Question

Simplify ((6z)/2)÷(10/(2z))

Answer

**step1** Understanding the problem

The problem asks us to simplify a mathematical expression involving a variable, 'z'. The expression is given as $$( (6z) / 2 ) \div ( 10 / (2z) )$$. We need to perform the operations in the correct order: first, simplify the terms inside each set of parentheses, and then perform the division.

**step2** Simplifying the first part of the expression

Let's simplify the first part of the expression, which is $$(6z) / 2$$.
This means we have 6 times 'z', and this entire product is divided by 2.
We can think of this as grouping: if we have 6 items of 'z' (like 6 apples, if 'z' were an apple), and we divide them into 2 equal groups, each group will have 3 items of 'z'.
Mathematically, we can divide 6 by 2 first: $$6 \div 2 = 3$$.
So, $$(6z) / 2$$ simplifies to $$3z$$.

**step3** Simplifying the second part of the expression

Next, let's simplify the second part of the expression, which is $$10 / (2z)$$.
This means we are dividing the number 10 by the product of 2 and 'z'.
We can think of this as dividing 10 by 2 first, and then dividing the result by 'z'.
First, divide 10 by 2: $$10 \div 2 = 5$$.
So, $$10 / (2z)$$ simplifies to $$5/z$$.

**step4** Performing the division operation

Now, we substitute the simplified parts back into the original expression. The expression becomes: $$(3z) \div (5/z)$$.
When we divide by a fraction, it is the same as multiplying by the reciprocal of that fraction.
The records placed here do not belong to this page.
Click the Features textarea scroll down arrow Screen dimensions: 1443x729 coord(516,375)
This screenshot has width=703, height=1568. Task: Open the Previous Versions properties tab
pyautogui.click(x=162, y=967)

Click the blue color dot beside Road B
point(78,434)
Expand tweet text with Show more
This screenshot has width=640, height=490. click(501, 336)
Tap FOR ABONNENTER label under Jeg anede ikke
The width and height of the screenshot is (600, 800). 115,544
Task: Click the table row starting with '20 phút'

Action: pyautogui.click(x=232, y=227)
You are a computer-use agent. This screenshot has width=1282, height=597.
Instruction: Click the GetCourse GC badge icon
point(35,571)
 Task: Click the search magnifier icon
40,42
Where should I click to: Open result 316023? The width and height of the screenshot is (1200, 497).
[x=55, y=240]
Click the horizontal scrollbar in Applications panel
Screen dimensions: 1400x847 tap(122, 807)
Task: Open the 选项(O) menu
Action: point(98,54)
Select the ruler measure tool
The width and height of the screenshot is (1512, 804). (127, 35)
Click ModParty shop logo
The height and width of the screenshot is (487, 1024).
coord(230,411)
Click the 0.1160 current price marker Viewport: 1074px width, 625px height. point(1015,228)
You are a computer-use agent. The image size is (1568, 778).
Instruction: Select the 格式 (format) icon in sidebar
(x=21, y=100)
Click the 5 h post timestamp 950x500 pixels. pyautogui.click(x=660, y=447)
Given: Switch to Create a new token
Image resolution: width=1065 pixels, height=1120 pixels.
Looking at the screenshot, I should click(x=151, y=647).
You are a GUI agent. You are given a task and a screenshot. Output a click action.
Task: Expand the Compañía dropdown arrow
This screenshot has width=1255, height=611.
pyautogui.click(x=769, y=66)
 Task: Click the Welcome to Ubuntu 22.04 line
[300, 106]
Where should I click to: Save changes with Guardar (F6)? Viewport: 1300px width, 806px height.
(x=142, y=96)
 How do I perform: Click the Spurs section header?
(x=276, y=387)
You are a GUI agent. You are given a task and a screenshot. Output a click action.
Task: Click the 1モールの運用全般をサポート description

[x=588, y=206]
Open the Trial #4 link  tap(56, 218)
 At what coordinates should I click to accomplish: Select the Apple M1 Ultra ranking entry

The reciprocal of a fraction is found by flipping its numerator and denominator.
The reciprocal of $$5/z$$ is $$z/5$$.
So, our expression can be rewritten as a multiplication: $$(3z) \times (z/5)$$.

**step5** Final calculation of the expression

Finally, we perform the multiplication $$(3z) \times (z/5)$$.
We can write $$3z$$ as a fraction: $$\frac{3z}{1}$$.
Now we multiply the two fractions: $$\frac{3z}{1} \times \frac{z}{5}$$.
To multiply fractions, we multiply the numerators together and the denominators together.
The numerator will be $$3z \times z$$. This means 3 multiplied by 'z', and then that result multiplied by 'z' again. So, $$3 \times z \times z$$.
The denominator will be $$1 \times 5 = 5$$.
Combining these, the simplified expression is $$\frac{3 \times z \times z}{5}$$.
This can also be written as $$\frac{3z^2}{5}$$.